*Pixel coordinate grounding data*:
# # # # # # #

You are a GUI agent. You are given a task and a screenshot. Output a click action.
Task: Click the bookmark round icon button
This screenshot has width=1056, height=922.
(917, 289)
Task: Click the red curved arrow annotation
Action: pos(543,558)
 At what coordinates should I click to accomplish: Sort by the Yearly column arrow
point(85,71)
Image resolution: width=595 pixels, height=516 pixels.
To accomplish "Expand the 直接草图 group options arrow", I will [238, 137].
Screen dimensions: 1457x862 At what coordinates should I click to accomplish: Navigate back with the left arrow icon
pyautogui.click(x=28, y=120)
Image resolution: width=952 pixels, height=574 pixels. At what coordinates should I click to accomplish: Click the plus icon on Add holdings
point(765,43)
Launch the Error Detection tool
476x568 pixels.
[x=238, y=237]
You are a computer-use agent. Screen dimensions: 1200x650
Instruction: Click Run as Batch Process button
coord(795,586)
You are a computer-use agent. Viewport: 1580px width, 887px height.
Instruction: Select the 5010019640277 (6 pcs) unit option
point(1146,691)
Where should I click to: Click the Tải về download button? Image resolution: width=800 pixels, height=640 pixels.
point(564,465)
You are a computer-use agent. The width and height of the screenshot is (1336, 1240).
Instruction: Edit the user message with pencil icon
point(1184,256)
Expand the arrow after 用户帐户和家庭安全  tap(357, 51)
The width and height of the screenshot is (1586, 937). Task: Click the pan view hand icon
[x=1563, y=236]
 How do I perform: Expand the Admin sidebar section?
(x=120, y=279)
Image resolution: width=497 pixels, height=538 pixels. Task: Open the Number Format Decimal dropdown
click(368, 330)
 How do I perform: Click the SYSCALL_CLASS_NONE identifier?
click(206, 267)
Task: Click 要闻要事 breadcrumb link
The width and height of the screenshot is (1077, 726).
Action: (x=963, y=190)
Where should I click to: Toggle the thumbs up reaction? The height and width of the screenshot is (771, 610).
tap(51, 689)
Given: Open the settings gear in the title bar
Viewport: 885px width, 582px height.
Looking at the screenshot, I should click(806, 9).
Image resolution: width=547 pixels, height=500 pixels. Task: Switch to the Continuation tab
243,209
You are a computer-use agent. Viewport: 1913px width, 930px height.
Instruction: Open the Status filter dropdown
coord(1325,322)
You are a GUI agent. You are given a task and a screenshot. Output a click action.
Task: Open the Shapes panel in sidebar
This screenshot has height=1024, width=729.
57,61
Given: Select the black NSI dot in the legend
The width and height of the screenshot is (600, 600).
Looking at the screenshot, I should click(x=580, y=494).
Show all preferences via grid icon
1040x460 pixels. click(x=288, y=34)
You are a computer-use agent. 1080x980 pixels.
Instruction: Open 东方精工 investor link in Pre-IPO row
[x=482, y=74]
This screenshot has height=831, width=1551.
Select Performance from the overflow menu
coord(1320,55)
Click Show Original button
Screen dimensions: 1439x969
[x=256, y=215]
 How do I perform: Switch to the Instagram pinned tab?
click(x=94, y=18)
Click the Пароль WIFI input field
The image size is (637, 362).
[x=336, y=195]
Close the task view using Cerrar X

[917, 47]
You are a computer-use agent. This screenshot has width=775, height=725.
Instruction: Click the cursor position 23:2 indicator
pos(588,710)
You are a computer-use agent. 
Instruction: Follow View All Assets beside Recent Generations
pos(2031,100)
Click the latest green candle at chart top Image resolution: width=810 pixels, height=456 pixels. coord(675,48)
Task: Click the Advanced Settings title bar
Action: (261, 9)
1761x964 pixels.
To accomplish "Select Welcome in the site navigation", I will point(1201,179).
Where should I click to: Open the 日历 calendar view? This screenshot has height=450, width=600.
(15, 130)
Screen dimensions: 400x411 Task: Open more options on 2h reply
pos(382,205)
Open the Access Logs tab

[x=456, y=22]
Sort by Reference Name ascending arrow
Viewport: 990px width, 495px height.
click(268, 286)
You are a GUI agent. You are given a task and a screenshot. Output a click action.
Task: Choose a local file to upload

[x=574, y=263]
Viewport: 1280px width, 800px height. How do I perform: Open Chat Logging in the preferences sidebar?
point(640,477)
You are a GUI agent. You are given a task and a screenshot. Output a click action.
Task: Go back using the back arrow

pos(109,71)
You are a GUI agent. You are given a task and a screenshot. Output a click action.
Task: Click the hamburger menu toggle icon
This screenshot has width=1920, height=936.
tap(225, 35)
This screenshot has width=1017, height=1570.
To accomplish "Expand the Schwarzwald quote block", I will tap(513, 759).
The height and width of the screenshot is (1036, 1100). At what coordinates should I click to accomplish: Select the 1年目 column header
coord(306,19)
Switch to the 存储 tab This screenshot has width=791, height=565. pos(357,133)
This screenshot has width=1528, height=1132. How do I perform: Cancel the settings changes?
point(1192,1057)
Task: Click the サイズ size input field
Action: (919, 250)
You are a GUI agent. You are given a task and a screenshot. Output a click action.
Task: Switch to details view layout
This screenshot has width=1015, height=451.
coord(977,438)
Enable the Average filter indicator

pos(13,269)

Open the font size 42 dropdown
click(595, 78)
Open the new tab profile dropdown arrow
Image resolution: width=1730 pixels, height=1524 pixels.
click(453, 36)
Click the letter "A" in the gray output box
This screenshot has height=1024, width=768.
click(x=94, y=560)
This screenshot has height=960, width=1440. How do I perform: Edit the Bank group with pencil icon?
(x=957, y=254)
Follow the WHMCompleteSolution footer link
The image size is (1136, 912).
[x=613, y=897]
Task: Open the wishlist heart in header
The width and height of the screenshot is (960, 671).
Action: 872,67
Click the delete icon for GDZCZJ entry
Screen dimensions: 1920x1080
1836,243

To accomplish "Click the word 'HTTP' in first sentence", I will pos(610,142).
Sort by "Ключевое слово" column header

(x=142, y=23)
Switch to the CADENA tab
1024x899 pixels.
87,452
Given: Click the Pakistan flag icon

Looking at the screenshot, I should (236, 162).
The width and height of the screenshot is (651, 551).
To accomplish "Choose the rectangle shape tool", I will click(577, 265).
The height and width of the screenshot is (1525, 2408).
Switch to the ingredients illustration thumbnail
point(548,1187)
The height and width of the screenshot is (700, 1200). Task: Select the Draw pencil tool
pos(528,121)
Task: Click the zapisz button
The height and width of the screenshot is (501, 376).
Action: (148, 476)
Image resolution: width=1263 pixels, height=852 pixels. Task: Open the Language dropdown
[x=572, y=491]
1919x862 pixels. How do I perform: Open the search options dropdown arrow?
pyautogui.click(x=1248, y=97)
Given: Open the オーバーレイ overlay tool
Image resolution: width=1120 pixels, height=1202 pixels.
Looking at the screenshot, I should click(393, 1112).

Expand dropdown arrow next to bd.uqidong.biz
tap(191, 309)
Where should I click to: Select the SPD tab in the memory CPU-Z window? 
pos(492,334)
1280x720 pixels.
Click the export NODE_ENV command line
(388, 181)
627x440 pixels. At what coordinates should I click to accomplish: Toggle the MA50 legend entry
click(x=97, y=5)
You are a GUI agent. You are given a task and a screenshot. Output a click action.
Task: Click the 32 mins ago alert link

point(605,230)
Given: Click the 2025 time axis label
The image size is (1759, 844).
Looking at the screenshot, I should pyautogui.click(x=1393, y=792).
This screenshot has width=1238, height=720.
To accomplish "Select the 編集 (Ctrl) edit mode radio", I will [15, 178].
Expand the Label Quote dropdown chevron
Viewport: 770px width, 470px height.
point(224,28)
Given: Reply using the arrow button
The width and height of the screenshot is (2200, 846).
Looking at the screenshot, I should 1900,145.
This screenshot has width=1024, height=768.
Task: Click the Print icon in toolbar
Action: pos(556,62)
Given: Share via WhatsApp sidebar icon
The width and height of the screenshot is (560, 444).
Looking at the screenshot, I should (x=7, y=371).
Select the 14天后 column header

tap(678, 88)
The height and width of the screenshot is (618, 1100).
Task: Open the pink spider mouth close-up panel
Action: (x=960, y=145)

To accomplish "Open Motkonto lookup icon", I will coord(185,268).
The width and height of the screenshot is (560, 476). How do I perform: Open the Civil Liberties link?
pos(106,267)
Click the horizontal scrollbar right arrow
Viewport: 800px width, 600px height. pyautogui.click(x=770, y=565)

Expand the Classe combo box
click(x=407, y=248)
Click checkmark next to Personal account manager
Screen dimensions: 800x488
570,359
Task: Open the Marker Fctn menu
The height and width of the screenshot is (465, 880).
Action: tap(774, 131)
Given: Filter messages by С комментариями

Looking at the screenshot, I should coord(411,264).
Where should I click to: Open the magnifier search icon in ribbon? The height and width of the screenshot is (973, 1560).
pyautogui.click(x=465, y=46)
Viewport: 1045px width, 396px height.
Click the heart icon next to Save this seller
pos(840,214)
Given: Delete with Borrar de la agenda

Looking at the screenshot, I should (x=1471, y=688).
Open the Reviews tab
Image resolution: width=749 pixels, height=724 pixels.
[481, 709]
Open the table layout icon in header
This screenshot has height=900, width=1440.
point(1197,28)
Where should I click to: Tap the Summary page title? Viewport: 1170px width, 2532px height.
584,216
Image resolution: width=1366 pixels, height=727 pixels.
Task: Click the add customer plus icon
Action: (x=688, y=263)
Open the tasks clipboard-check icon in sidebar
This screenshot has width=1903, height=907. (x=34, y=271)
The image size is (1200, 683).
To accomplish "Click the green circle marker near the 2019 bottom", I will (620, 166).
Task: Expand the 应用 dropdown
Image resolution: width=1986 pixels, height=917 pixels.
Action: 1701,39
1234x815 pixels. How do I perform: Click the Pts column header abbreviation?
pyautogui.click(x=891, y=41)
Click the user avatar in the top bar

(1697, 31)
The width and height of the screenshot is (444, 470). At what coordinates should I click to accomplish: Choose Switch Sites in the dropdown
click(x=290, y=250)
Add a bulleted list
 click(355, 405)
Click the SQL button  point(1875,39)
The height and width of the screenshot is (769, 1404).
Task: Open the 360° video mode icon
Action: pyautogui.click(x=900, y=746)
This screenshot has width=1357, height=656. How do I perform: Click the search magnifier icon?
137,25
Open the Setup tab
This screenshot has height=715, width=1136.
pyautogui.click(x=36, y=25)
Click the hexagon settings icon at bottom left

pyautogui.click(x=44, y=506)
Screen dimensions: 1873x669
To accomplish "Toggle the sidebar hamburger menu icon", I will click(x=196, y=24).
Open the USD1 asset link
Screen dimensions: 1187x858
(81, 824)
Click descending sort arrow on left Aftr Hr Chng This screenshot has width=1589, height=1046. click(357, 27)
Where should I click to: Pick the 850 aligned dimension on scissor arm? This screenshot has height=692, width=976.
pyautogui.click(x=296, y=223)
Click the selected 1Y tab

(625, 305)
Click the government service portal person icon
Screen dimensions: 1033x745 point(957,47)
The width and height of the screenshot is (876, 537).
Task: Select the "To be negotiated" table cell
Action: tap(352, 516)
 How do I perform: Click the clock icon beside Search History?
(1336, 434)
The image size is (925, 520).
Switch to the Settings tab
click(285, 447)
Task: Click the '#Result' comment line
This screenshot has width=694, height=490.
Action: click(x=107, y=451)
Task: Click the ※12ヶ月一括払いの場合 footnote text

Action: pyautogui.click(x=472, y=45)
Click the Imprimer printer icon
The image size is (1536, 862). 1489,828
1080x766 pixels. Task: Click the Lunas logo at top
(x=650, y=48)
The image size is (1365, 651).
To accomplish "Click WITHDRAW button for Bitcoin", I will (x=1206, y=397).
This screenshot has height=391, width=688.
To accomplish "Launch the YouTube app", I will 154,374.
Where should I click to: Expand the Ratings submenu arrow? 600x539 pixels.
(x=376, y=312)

# # # # # # #

*Exercise requirements*: Scan the records for lines that hold "hamburger", and reproduce each one you find.

*Expected answer*:
Task: Click the hamburger menu toggle icon
To accomplish "Toggle the sidebar hamburger menu icon", I will click(x=196, y=24).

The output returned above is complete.